PAGE:
** START **

For years, my versions were just okay. The shrimp was often a bit tough, the sauce a little greasy. The breakthrough came when I stopped treating everything equally. The secret is rendering the Spanish chorizo first over medium-low heat. This simple change coaxes out its smoky, paprika-infused oil, creating the perfect flavor base to quickly sear the shrimp in later. It’s a game-changer.

This recipe is my promise to you for a stunning, sub-30-minute meal made in a single pan. You get perfectly tender shrimp, spicy-smoky chorizo, and a garlic-infused sauce that you’ll want to sop up with crusty bread. It’s the kind of effortless meal that makes you feel like a kitchen hero on a Tuesday night.

Recipe Card

Course Dinner, Main Course, Seafood
Cuisine Spanish, American
Featuring One-Pan Meal, Quick Weeknight Dinner, Spicy Shrimp, Smoky Chorizo, 30-Minute Meal
Prep Time 10 minutes
Cook Time 15 minutes
Total Time 25 minutes
Servings 4 servings
Calories 485 kcal
Author Silas

Ingredients

  • 1 tbsp olive oil
  • 8 oz Spanish-style chorizo, dry-cured, casing removed and sliced into 1/4-inch rounds
  • 1 lb large shrimp (21-25 count), peeled and deveined, tails on or off
  • 1/2 tsp kosher salt
  • 1/4 tsp black pepper, freshly ground
  • 4 cloves garlic, thinly sliced
  • 1/2 cup dry white wine (like Pinot Grigio or Sauvignon Blanc) or chicken broth
  • 1 tbsp butter, unsalted
  • 2 tbsp fresh parsley, finely chopped
  • 1 lemon, cut into wedges for serving
  • Optional: 1/2 tsp smoked paprika for extra smokiness

A Note on Chorizo: It is crucial to use dry-cured Spanish chorizo, which is firm and ready to eat, like salami. Do NOT use fresh, uncooked Mexican chorizo, as it has a completely different texture and will render too much grease, making the dish heavy.

Instructions

  1. Pat the peeled shrimp completely dry with paper towels and season them with the salt and pepper. This is key for getting a good sear. Set aside.
  2. Place a large skillet (cast iron is fantastic here) over medium-low heat and add the olive oil and sliced chorizo. Cook slowly, stirring occasionally, for 5-7 minutes. Your goal is to render the fat and let the chorizo get slightly crispy at the edges. The pan will fill with a beautiful, deep-red, flavorful oil.
  3. Using a slotted spoon, remove the chorizo from the skillet and set it aside on a plate, leaving the rendered oil in the pan.

** END **

(Entries for locating words and elements)
** START **

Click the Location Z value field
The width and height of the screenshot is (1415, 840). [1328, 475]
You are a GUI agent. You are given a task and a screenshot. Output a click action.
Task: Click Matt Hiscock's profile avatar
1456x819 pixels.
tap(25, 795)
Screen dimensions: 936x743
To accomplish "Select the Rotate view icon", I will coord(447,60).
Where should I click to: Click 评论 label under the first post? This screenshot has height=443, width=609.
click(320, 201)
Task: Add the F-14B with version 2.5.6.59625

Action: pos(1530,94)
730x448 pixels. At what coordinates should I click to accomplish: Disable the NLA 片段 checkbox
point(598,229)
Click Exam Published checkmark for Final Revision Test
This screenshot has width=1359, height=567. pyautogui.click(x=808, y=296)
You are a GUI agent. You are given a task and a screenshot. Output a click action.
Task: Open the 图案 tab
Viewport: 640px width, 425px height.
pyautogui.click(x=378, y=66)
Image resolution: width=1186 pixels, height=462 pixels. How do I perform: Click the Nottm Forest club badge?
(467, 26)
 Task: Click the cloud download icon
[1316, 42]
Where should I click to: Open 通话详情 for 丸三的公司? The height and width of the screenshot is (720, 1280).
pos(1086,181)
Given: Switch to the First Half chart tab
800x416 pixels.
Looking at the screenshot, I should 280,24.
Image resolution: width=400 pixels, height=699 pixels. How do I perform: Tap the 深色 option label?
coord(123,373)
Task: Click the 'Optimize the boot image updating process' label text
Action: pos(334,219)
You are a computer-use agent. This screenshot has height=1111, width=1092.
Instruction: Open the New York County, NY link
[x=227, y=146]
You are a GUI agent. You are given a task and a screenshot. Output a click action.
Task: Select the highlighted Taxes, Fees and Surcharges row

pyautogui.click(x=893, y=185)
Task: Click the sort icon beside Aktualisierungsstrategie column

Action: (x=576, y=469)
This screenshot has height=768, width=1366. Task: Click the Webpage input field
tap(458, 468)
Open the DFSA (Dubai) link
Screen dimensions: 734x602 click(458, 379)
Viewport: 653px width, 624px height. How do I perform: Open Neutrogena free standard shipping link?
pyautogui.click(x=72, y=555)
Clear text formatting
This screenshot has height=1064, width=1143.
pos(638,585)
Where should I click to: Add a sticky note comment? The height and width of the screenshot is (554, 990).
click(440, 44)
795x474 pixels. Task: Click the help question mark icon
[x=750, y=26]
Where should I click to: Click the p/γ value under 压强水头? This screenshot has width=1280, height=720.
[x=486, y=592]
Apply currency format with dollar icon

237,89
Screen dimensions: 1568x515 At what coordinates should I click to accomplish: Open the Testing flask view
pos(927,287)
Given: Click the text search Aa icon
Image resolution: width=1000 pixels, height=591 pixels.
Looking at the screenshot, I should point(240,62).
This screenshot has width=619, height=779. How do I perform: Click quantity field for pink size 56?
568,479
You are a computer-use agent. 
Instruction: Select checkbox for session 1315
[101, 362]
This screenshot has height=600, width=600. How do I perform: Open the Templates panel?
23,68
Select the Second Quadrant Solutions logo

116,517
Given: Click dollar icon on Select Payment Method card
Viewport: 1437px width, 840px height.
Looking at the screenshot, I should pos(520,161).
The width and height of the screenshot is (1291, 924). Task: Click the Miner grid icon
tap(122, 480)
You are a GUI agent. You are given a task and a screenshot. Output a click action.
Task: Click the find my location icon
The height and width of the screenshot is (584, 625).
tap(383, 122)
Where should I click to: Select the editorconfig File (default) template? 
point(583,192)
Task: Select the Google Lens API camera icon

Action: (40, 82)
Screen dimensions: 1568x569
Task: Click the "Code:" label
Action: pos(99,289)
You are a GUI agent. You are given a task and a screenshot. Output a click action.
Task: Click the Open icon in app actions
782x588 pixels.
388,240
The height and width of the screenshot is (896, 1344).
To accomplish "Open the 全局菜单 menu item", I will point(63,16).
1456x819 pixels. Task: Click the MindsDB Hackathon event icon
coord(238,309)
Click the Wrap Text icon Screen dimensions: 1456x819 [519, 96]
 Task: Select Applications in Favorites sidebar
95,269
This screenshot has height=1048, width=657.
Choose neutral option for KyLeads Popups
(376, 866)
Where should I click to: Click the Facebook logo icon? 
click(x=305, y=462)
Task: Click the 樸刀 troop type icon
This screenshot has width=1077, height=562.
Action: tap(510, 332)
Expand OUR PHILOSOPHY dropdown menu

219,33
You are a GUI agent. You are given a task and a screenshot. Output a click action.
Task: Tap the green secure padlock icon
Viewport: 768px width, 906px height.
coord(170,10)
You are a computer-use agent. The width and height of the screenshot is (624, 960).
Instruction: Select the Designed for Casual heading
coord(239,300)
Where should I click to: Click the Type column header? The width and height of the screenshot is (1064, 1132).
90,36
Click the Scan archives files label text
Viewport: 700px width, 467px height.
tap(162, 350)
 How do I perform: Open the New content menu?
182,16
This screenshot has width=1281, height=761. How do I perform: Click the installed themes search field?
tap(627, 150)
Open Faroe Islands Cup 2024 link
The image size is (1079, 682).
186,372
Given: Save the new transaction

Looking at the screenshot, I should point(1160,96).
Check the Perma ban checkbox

** END **

Please copy the recipe passage starting at "A Note on Chorizo: It" and ending at "in the pan.", and swap every "skillet" for "frying pan".

SOLUTION:
A Note on Chorizo: It is crucial to use dry-cured Spanish chorizo, which is firm and ready to eat, like salami. Do NOT use fresh, uncooked Mexican chorizo, as it has a completely different texture and will render too much grease, making the dish heavy.

Instructions

  1. Pat the peeled shrimp completely dry with paper towels and season them with the salt and pepper. This is key for getting a good sear. Set aside.
  2. Place a large frying pan (cast iron is fantastic here) over medium-low heat and add the olive oil and sliced chorizo. Cook slowly, stirring occasionally, for 5-7 minutes. Your goal is to render the fat and let the chorizo get slightly crispy at the edges. The pan will fill with a beautiful, deep-red, flavorful oil.
  3. Using a slotted spoon, remove the chorizo from the frying pan and set it aside on a plate, leaving the rendered oil in the pan.